Uluslararası tekeller için bir kalemde üzeri çizilen, açlık ve mutlak yoksulluğa sürüklenen tütün üreticileri, Adıyaman'dan başlamak üzere, Adıyaman-Malatya-Diyarbakır üçgeninde art arda etkili eylemler yaptılar. Sorunlar üst üste binmiş, öfke birikmiş, nihayet en sonunda patlamıştı.

Devletin yalnızca asker ve polisle değil, vali ve kaymakamlar eliyle de olaya hızla müdahale etmesi, sistemin duyduğu korkuyu ele veriyordu. Eylem olan, yollar kapatılan her yerde valiler, kaymakamlar ortaya çıkıyor, tütün üreticilerini yatıştırmaya çalışıyordu.

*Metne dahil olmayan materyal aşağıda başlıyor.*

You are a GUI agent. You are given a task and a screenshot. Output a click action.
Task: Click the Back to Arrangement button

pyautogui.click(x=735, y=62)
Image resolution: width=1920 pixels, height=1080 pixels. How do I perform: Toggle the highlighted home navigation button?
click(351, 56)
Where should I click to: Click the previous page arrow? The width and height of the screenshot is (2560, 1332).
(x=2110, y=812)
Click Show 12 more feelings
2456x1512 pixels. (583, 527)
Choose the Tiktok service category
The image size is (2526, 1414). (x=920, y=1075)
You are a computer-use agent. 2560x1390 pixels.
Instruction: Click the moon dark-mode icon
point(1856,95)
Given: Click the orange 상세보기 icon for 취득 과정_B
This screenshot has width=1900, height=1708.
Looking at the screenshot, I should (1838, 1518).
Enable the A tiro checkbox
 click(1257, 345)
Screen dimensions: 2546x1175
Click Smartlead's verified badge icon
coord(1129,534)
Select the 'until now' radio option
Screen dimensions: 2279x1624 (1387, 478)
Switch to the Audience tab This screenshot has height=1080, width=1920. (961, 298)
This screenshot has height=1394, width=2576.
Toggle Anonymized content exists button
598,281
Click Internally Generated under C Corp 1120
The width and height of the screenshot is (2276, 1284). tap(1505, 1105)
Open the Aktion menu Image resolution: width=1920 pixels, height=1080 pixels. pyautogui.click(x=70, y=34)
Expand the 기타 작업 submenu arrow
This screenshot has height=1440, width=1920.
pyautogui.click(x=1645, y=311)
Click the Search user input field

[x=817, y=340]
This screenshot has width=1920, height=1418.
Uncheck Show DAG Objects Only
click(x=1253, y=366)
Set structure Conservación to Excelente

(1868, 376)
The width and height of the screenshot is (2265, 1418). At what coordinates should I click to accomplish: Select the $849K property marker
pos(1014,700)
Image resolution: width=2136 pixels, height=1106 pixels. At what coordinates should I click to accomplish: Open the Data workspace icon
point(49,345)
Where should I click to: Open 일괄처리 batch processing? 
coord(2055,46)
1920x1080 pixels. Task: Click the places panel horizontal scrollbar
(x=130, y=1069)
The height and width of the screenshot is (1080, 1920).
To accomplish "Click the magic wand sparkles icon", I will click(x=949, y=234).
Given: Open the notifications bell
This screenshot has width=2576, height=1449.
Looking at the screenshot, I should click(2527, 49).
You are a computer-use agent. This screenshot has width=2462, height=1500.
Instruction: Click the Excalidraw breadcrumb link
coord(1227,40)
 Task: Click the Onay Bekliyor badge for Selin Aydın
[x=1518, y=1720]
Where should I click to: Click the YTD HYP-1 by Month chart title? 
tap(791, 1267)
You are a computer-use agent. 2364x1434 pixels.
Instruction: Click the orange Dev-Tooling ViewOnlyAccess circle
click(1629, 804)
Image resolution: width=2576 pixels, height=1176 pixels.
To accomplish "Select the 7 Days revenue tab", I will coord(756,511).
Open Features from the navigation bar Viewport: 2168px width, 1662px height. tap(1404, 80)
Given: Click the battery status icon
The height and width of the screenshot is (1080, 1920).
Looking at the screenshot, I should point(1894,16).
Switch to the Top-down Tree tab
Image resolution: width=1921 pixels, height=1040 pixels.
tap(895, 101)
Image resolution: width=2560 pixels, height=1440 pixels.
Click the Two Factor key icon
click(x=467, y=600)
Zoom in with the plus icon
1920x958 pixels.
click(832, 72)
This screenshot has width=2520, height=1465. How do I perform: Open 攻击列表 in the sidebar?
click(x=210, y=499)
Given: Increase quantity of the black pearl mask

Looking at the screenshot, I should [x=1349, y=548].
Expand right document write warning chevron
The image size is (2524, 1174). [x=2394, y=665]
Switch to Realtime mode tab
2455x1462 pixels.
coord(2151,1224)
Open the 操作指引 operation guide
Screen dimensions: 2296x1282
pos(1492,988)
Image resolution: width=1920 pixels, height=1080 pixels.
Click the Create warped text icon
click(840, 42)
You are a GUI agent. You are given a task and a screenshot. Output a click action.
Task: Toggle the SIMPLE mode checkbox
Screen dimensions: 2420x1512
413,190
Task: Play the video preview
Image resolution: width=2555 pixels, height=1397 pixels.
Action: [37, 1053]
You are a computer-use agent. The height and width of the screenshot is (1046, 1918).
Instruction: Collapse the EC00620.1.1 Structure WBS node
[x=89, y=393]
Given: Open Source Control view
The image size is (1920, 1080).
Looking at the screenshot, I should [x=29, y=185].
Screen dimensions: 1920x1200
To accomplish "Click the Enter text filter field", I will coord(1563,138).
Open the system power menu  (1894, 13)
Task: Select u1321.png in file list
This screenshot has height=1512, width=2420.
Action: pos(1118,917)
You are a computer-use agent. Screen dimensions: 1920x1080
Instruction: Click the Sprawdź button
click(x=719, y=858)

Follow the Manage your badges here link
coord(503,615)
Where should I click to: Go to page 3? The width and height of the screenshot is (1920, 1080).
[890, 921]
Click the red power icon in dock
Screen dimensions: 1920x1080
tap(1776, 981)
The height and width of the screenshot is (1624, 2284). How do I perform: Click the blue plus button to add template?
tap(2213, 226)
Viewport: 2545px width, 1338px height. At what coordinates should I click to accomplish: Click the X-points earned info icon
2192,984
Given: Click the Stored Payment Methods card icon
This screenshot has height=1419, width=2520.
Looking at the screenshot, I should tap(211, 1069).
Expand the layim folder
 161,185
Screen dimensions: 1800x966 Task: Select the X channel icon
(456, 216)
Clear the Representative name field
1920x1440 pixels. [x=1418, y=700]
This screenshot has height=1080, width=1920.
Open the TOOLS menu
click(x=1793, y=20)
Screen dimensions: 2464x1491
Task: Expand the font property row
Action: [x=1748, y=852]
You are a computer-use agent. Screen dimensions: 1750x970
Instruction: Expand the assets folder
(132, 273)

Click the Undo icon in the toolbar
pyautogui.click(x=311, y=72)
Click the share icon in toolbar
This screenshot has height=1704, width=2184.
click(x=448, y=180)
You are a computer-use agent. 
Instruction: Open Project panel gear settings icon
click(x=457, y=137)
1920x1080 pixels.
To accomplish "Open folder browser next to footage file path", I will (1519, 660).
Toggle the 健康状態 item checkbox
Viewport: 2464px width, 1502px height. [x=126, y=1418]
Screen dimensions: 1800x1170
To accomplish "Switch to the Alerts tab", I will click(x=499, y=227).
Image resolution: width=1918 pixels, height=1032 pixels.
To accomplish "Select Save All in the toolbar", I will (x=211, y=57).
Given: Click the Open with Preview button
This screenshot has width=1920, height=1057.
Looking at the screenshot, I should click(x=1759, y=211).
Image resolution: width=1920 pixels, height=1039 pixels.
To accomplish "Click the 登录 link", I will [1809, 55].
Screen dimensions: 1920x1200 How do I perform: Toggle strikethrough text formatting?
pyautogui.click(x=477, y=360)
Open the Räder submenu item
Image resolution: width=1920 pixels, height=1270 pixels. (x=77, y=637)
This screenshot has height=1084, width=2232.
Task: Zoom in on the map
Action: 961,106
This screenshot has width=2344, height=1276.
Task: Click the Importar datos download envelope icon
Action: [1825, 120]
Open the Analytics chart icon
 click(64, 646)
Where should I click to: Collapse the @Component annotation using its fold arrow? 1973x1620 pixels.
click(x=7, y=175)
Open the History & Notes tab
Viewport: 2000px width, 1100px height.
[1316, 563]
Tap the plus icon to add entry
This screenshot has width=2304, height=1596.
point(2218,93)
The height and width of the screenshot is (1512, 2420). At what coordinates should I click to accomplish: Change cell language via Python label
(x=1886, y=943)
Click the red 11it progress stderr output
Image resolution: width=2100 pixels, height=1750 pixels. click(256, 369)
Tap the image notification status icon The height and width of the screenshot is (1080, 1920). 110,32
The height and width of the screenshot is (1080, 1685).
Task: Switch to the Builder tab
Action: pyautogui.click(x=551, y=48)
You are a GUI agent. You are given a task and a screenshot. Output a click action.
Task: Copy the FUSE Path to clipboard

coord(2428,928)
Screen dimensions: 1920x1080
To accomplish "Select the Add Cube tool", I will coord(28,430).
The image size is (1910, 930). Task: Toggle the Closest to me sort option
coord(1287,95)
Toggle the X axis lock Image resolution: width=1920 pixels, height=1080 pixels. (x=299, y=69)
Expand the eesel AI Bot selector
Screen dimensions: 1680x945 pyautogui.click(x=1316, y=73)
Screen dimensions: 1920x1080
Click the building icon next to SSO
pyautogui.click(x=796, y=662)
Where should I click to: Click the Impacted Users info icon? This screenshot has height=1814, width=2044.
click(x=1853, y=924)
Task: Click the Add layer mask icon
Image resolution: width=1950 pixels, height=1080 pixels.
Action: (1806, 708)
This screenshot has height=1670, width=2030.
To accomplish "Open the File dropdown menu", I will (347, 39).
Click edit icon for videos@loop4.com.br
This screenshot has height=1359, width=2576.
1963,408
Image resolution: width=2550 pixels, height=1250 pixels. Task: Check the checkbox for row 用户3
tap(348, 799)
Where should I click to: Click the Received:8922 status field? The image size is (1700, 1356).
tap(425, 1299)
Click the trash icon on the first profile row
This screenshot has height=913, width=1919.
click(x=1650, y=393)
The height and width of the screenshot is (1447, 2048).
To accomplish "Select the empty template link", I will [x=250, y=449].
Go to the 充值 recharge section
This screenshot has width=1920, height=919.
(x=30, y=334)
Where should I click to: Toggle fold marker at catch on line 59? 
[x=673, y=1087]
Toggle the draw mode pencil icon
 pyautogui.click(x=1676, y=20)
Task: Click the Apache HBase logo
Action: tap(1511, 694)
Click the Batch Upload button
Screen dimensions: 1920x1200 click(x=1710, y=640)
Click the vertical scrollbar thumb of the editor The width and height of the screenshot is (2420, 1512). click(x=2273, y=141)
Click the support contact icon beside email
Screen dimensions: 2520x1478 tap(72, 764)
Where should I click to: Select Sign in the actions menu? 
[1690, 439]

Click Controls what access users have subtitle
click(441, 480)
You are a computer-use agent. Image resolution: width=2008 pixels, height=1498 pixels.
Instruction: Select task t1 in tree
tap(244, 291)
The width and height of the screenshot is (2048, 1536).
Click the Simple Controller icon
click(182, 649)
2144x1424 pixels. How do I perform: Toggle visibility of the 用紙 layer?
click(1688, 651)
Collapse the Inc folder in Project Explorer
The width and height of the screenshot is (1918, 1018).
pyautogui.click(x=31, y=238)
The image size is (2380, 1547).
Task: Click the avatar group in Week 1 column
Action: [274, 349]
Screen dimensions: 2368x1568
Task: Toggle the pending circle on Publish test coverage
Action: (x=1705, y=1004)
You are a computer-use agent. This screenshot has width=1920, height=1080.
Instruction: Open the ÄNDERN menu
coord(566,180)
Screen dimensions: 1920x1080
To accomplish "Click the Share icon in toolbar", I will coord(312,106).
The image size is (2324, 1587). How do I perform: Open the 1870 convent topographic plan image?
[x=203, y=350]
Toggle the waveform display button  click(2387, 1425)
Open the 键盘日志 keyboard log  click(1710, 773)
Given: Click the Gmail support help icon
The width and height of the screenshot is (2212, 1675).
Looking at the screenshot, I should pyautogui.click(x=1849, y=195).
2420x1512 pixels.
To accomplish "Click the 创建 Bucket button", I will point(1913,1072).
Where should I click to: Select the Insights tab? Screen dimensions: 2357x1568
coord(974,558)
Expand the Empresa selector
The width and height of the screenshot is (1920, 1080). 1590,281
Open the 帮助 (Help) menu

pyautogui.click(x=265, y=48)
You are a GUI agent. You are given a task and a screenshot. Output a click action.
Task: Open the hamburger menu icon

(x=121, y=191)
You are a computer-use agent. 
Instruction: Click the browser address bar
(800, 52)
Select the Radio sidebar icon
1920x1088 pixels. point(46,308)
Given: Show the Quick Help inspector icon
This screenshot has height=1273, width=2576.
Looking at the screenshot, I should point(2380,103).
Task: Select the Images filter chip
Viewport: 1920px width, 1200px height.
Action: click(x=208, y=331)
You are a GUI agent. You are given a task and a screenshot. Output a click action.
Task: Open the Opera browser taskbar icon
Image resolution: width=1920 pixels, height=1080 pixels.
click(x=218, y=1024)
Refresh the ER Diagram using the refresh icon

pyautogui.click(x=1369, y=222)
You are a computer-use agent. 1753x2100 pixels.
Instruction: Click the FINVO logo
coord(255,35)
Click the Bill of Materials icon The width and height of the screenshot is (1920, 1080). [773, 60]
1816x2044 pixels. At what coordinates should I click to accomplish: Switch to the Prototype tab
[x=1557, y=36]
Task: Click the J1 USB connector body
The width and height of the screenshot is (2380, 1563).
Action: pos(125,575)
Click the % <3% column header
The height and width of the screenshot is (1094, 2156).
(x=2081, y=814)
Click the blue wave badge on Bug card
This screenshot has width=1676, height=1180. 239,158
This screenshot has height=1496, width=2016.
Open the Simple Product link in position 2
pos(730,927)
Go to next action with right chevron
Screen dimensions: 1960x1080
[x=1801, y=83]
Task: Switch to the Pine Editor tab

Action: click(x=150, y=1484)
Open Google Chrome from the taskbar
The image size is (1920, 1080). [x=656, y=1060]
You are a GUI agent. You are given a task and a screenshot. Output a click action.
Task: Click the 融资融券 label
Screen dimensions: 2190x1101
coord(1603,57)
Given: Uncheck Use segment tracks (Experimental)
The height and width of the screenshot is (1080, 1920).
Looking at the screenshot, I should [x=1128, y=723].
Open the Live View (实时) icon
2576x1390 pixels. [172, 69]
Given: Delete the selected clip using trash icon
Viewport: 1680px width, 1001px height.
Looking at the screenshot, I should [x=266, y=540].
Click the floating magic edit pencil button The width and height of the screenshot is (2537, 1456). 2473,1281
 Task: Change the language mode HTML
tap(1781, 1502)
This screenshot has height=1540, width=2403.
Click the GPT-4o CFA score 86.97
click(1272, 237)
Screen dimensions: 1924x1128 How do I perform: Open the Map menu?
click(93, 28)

Dinci faşist iktidar, bölgedeki parti üyelerini de seferber etti. Sözler verilip durdu. En son Meclis’e sunulan torba yasa teklifinde, 1 Temmuz’da uygulamaya konulan yasanın 1 yıl daha ertelenmesi için bir teklif de bulunuyor. Hükümet (ve onun şahsında devlet), yangını büyümeden söndürmek için acele ediyor.

Tabii bu “yatıştırma çabaları” yalnızca sözlü ikna turlarıyla olmuyor. Adıyaman’da protesto gösterilerinde etkin olan 50 dolayında tütüncü, sabah evleri basılarak gözaltına alınıyor. Gözaltına alınanlar, Emniyet Müdürlüğü ve Jandarma Komutanlığı'na götürülürken, Adıyaman sokaklarına zırhlı araçlar ve asker konuşlandırılıyor! Üstelik tam da torba yasanın Meclis’te görüşüleceği tarihte!.. Gözdağı olmadan salt konuşmayla sonuç alamayacağını gayet iyi biliyor dinci faşist iktidar.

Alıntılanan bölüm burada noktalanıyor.